Шли по степи полки со славой громкойИ день и ночь со склона и на склон, —
вполголоса напевал Максим, возясь вечерами в саду, и Косте разрешал покупать пластинки и крутить на патефоне «Три танкиста» и «Если завтра война».
Но с началом войны баян и маршевые мелодии ушли навсегда. Осталась одна, собственно, песня, еще отцом любимая песня о Ермаке. К ней Максим всегда был неравнодушен, даже в пору романсовую. Шумов помнил, как пели ее во дворе у Пряхиных за широким столом, на котором возвышалась большая четверть с пивом, красные раки вкусно щекотали ноздри укропным ароматом, лежали на клеенке вяленые икряные лещи, чебаки по-местному, и отец Максима с друзьями, захмелевшие и довольные, выводили старательно:
Товарищи его трудов,Побед и громкозвучной славыСреди раски-и-инутых шатровБеспечно спали средь дубравы.
И, произнося эти героические слова, мирные трудолюбивые немолодые люди, наверно, в душе ощущали себя теми незнакомыми предками, что с саблями и пищалями шли глухими дебрями навстречу врагу, раздвигая пределы державы.
— Хорошо поют, черти, — говорил Максим Андрею. — Хорошо, правда?
— Правда.
— Потому что песня сильная.
Теперь, в оккупации, песня эта заново ожила в душе Максима, обретя личный трагический смысл.
Пел он ее с Константином, унаследовавшим семейный слух и мужественный отцовский голос, а безголосый Шумов, из тех, кому, как говорится, медведь наступил на ухо, слушал, подперев голову ладонями, всякий раз покоряясь силе и задушевности песни.
Пели, конечно, не в саду, а в доме, пели вполголоса.
Максим начинал:
Нам смерть не может быть страшна…
Константин подхватывал:
Свое мы дело совершили…
Голоса их сливались:
Сибирь царю покорена…
И оба сурово и радостно проносили последнюю строчку:
И мы не праздно в мире жили…
Тут застучал в дверь Мишка.
Все переглянулись, потому что стук в дверь в те времена не радовал, и Константин, накинув телогрейку, пошел открывать.
Вернулся он один и, как понял Шумов, взволнованный.
— Кого принесло на ночь глядя? — спросил Максим.
— Мальчишка знакомый.
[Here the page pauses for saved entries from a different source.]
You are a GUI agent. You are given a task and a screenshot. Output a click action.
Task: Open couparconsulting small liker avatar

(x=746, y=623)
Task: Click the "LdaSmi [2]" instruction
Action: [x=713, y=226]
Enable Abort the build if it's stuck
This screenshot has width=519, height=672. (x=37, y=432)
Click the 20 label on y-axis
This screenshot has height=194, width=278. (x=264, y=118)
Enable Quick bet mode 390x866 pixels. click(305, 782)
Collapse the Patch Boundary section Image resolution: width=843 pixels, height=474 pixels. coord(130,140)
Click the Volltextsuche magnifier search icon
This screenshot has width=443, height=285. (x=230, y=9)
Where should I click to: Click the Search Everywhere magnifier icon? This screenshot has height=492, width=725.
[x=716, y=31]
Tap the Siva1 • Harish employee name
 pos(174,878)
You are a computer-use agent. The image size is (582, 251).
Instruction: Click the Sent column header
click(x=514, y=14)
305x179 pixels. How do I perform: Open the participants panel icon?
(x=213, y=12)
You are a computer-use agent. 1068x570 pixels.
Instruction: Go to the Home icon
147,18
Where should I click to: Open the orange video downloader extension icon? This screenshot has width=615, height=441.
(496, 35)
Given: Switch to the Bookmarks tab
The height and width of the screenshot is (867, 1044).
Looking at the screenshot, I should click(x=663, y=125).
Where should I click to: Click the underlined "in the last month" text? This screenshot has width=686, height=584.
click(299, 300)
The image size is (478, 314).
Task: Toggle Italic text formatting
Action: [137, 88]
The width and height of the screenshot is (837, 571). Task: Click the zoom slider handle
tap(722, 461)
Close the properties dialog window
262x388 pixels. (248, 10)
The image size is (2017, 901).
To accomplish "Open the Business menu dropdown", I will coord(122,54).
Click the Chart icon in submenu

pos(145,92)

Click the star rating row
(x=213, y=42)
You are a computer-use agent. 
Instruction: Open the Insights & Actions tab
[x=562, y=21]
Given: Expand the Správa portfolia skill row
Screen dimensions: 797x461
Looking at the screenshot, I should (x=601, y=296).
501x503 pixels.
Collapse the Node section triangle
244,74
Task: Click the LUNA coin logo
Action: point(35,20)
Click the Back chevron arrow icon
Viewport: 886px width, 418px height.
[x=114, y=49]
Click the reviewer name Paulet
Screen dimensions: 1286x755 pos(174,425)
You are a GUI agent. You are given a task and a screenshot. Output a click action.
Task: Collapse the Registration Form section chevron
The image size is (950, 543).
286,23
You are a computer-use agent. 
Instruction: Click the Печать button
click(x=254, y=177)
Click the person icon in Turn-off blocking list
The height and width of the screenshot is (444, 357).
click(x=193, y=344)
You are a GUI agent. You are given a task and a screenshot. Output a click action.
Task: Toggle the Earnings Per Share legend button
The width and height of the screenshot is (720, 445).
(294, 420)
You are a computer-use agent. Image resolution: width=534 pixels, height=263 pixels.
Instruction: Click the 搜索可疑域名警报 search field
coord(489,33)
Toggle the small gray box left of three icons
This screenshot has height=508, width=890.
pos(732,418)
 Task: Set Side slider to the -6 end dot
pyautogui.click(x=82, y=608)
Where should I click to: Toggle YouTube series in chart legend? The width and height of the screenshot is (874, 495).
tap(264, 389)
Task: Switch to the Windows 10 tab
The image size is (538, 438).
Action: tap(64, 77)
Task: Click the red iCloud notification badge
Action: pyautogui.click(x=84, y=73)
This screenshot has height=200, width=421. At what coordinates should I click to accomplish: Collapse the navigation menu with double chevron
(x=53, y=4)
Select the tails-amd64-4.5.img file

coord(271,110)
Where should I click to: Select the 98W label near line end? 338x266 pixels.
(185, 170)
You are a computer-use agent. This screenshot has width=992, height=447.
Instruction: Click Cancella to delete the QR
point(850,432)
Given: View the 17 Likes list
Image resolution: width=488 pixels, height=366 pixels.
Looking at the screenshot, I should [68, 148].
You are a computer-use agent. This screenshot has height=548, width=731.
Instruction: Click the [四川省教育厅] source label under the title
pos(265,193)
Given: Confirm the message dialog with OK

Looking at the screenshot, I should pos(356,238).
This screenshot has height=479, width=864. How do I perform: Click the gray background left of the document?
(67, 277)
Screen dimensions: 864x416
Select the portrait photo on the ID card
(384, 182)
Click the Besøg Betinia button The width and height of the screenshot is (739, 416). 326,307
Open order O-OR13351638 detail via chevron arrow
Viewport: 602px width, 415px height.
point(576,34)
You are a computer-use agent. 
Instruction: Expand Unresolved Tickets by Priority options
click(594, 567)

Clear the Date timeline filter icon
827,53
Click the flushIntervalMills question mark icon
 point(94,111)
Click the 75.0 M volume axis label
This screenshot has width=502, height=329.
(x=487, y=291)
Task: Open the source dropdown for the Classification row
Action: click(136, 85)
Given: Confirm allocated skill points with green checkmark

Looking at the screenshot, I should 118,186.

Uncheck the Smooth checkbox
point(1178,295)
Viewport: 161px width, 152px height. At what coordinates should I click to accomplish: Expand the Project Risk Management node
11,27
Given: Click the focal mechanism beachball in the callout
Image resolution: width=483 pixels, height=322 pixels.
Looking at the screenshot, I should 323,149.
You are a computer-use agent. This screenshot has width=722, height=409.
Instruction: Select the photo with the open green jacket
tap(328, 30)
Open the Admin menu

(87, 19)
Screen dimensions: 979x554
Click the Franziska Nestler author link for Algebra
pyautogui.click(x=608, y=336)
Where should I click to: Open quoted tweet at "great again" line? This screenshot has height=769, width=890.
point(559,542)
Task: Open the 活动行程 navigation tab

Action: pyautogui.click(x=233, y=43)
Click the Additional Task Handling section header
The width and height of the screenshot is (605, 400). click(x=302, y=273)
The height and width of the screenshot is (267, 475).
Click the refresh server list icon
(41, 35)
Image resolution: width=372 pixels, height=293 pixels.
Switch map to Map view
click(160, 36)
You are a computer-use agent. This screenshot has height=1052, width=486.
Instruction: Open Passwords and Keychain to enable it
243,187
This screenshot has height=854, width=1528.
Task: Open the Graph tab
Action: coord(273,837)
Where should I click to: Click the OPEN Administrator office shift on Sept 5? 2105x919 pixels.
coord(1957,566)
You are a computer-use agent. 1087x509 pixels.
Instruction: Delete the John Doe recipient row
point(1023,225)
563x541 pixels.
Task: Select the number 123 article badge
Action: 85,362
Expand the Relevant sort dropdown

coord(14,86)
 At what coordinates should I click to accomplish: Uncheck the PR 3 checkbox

Я с ним выйду на минутку.
— Зачем?
— Дело есть.
Ни Максим, ни Шумов ничего больше не спросили.
За Константином скрипнула дверь.
Песня нарушилась. Помолчали.
— Чудно все же, Андрей, — проговорил Пряхин первым. — С твоим приездом в городе вроде потишало.
— В каком смысле?
— Да как бургомистра шлепнули, и тихо с тех пор… А?
— Я-то тут при чем?
— Не знаю.
— А я тем более.
— Не знаю, а чую…
— Что именно?
— Не перед грозой ли затихло?
— Спрашиваешь у меня или вообще рассуждаешь?
— У тебя спрашиваю.
— Опять за старое?
— А оно не стареет. Сын-то — мой.
— Ну и что?
— Скажи, Андрей, почему он тебя уважает? Ведь я не слепой, вижу.